Information and Evidence to Gather

Before taking formal action, collect all documentation to substantiate your claim. This evidence provides context for the termination and can reveal inconsistencies in the employer’s justification.

  • Your employment contract, initial offer letter, and the employee handbook.
  • Past performance reviews, especially positive ones, and any disciplinary notices.
  • The official termination letter or email stating the reason for dismissal.
  • Emails, text messages, or voicemails from supervisors or HR about your job performance or firing.
  • A detailed, written timeline of events, including incidents, conversations, dates, and names of those involved.
  • Names and contact information of colleagues who witnessed discriminatory behavior or can attest to your work ethic.

Filing an Administrative Complaint

For claims involving discrimination or retaliation, you cannot immediately file a lawsuit. You must first file a formal complaint, known as a “charge of discrimination,” with the Equal Employment Opportunity Commission (EEOC) or an equivalent state agency. You have a strict deadline of 180 days from the termination date to file, though this can extend to 300 days in some states.

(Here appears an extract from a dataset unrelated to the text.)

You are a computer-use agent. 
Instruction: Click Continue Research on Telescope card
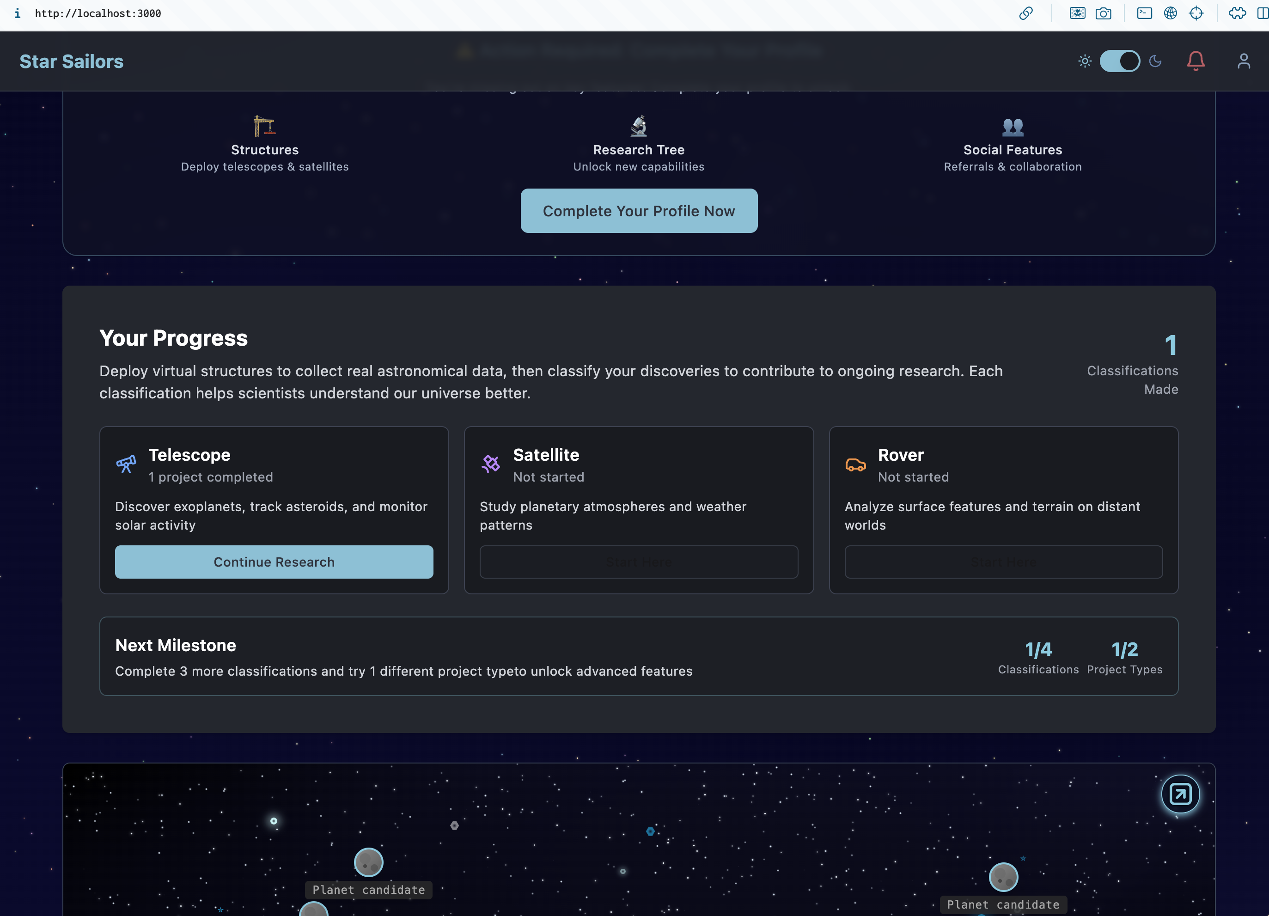point(274,562)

The agency will investigate your allegations using the evidence you provide on its complaint form, which can be submitted online, by mail, or in person. The EEOC notifies your former employer and may request a response, review documents, and interview witnesses.

The agency may offer mediation to help you and your employer reach a settlement without going to court. If the EEOC cannot substantiate the claim or decides not to pursue the case, it will close its file. The agency will then issue a “Notice of Right to Sue,” which allows you to proceed with a lawsuit.

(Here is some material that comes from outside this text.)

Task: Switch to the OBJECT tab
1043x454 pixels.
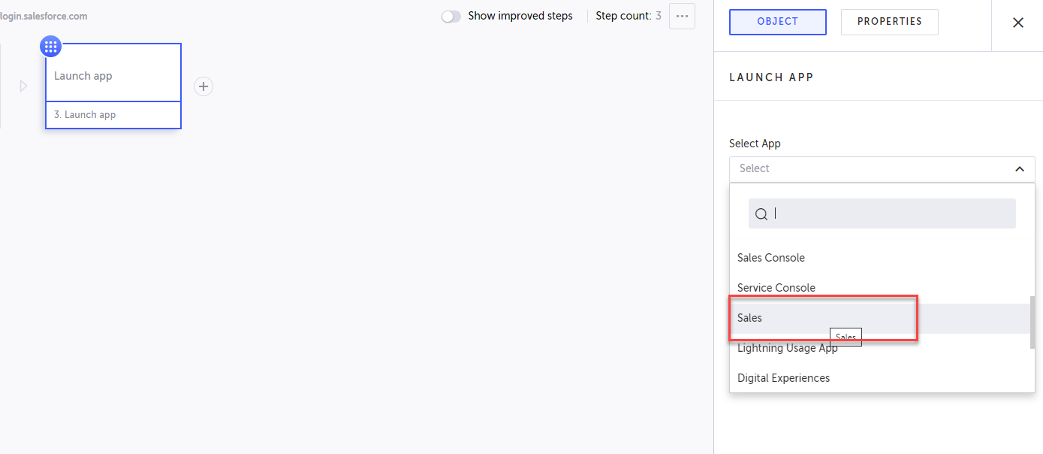Action: [777, 22]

Initiating a Lawsuit in Court

After receiving a “Notice of Right to Sue” from the EEOC, you have 90 days from the date you receive this letter to file a lawsuit in federal court. You should hire an attorney specializing in employment law. Many of these lawyers work on a contingency fee basis, meaning they only get paid if you win your case or secure a settlement.

Your attorney will draft and file the “Complaint,” the initial court document that begins the lawsuit. It lays out the factual background of your employment and termination, states the specific laws your employer violated, and details the damages you have suffered.

The Complaint must be formally delivered to your ex-employer in a procedure called “service of process.” The employer is then required to respond by filing an “Answer,” which addresses each claim made in your Complaint and presents any legal defenses.